Gentoo Archives: gentoo-dev

From:	Ulrich Mueller <ulm@g.o>
To:	"Jason A. Donenfeld" <zx2c4@g.o>
Cc:	gentoo-dev@l.g.o, Sam James <sam@g.o>, "Michał Górny" <mgorny@g.o>, Matt Turner <mattst88@g.o>
Subject:	Re: [gentoo-dev] proposal: use only one hash function in manifest files
Date:	Wed, 06 Apr 2022 17:54:28
Message-Id:	`ubkxe3xoc@gentoo.org`
In Reply to:	Re: [gentoo-dev] proposal: use only one hash function in manifest files by "Jason A. Donenfeld"

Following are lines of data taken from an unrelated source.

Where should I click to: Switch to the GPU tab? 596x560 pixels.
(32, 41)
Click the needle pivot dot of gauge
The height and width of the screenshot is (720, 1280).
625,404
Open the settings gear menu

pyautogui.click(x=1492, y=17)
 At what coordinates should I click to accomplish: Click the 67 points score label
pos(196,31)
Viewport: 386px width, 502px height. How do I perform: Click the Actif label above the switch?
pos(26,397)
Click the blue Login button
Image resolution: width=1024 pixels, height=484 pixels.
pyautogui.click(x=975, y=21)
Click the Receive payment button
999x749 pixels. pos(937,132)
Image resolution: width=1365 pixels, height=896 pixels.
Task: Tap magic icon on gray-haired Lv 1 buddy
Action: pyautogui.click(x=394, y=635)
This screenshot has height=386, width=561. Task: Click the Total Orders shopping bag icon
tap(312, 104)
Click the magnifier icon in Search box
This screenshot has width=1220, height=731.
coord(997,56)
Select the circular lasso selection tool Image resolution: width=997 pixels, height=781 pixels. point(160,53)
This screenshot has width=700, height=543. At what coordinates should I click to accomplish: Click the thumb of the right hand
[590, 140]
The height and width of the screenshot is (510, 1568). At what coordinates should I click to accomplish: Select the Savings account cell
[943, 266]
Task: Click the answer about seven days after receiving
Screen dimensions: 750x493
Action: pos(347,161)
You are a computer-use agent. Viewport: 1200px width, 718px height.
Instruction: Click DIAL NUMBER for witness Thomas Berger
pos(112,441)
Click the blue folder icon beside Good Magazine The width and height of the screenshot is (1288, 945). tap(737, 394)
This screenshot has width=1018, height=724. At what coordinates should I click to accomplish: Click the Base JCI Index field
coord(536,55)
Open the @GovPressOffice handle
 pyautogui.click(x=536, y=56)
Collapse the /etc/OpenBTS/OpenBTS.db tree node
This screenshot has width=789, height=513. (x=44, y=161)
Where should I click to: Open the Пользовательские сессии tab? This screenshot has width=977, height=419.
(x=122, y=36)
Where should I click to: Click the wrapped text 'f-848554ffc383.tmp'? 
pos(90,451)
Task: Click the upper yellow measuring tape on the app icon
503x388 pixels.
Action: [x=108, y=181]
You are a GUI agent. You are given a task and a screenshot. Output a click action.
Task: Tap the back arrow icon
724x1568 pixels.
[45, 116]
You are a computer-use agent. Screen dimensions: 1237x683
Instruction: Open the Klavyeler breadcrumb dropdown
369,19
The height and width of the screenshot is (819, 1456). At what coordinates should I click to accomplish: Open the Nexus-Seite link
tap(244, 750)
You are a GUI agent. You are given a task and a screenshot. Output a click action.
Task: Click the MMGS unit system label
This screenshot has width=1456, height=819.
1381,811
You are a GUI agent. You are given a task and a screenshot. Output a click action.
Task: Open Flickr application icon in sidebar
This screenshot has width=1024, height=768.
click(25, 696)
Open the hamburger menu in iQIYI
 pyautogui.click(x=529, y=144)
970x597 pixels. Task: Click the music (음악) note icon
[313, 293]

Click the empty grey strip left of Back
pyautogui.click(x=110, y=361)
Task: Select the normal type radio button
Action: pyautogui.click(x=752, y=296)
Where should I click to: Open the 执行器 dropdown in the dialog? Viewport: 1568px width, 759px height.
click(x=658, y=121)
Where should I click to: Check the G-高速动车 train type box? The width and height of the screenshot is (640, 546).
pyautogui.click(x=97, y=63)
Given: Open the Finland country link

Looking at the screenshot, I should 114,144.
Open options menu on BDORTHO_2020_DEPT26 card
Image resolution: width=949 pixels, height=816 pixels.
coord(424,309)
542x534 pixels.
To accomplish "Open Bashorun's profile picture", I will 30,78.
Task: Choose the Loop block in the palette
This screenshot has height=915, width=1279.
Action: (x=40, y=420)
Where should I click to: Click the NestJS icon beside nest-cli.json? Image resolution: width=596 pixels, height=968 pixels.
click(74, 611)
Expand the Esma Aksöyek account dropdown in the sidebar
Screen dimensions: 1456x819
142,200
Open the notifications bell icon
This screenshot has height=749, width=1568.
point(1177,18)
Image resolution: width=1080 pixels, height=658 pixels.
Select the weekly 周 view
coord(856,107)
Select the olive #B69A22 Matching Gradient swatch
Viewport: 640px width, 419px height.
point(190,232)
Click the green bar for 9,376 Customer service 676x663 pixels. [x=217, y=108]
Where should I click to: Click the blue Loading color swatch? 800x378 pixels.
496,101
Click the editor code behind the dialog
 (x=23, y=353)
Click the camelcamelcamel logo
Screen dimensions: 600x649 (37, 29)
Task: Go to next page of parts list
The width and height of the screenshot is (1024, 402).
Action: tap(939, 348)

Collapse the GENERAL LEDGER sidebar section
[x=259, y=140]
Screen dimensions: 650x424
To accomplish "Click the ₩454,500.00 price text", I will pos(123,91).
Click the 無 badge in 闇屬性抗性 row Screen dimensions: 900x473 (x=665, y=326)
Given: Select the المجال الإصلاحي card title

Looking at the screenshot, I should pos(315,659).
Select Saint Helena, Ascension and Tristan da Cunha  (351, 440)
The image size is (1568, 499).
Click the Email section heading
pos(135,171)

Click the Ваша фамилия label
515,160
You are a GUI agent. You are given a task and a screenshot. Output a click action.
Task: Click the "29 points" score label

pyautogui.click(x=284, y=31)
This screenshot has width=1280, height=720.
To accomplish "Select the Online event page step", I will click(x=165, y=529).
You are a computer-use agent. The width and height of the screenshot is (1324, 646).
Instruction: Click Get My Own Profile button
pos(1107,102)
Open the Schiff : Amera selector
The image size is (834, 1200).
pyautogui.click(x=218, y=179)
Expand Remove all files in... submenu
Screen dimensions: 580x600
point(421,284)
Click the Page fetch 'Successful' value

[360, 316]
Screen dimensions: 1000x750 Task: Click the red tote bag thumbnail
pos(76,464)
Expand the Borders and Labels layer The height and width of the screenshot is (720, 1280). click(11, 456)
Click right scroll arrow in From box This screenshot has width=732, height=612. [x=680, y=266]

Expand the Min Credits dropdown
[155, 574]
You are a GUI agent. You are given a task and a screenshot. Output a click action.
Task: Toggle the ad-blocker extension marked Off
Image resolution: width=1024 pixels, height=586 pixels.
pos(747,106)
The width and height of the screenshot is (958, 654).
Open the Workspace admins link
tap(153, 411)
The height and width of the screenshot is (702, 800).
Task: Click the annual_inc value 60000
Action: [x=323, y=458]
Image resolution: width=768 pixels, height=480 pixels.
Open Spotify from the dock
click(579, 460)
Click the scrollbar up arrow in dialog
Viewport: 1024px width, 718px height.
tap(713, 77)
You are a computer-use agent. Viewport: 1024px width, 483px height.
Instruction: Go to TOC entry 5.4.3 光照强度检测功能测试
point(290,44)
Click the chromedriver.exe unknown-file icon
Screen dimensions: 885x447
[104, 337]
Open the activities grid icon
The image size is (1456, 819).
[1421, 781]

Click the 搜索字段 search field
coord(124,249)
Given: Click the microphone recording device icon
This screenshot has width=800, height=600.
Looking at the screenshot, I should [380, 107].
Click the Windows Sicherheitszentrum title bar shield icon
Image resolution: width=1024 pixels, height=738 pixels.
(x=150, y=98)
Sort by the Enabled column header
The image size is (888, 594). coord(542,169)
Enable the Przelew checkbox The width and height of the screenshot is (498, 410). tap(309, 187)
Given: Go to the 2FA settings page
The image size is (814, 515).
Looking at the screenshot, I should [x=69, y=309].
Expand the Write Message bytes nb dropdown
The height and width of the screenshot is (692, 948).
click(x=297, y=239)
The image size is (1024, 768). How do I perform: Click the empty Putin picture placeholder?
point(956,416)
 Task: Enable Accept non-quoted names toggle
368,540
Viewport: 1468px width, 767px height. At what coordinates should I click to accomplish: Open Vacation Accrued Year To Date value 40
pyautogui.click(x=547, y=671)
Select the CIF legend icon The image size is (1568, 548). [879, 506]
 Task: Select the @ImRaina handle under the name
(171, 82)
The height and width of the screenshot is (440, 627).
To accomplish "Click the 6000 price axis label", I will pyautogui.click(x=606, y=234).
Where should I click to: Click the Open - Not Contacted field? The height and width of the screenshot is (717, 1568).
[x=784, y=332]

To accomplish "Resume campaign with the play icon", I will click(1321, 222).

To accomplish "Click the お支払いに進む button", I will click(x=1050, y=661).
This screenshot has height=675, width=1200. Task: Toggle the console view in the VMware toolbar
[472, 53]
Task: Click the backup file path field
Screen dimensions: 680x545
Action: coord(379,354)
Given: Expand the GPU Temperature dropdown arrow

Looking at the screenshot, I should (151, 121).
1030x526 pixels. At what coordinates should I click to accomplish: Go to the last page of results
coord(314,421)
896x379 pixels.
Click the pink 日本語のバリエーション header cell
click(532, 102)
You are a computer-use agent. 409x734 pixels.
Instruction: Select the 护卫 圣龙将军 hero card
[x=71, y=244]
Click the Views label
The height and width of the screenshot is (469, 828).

1	>>>>> On Wed, 06 Apr 2022, Jason A Donenfeld wrote:
2
3	> So I'll spell out the different possibilities:
4
5	> 1) GPG uses SHA-512. Manifest uses SHA-512 and BLAKE2b.
6	> 1a) Possibility: SHA-512 is broken. Result: system broken.
7	> 1b) Possibility: BLAKE2b is broken. Result: nothing.
8
9	> 2) GPG uses SHA-512. Manifest uses SHA-512.
10	> 2a) Possibility: SHA-512 is broken. Result: system broken.
11	> 2b) Possibility: BLAKE2b is broken. Result: nothing.
12
13	> 3) GPG uses SHA-512. Manifest uses BLAKE2b.
14	> 3a) Possibility: SHA-512 is broken. Result: system broken.
15	> 3b) Possibility: BLAKE2b is broken. Result: system broken.
16
17	> See how from a security perspective, (2) is not worse than (1), but
18	> (3) is worse than both (1) and (2)?
19
20	No it isn't. We can replace the top-level signature easily, but
21	replacing all Manifest hashes in the tree is hard (i.e. 1a and 3a are
22	trivial to fix, but 2a and 3b aren't).
23
24	I've said this multiple times now, so I'm out of here.
25
26	Ulrich

File name	MIME type
signature.asc	application/pgp-signature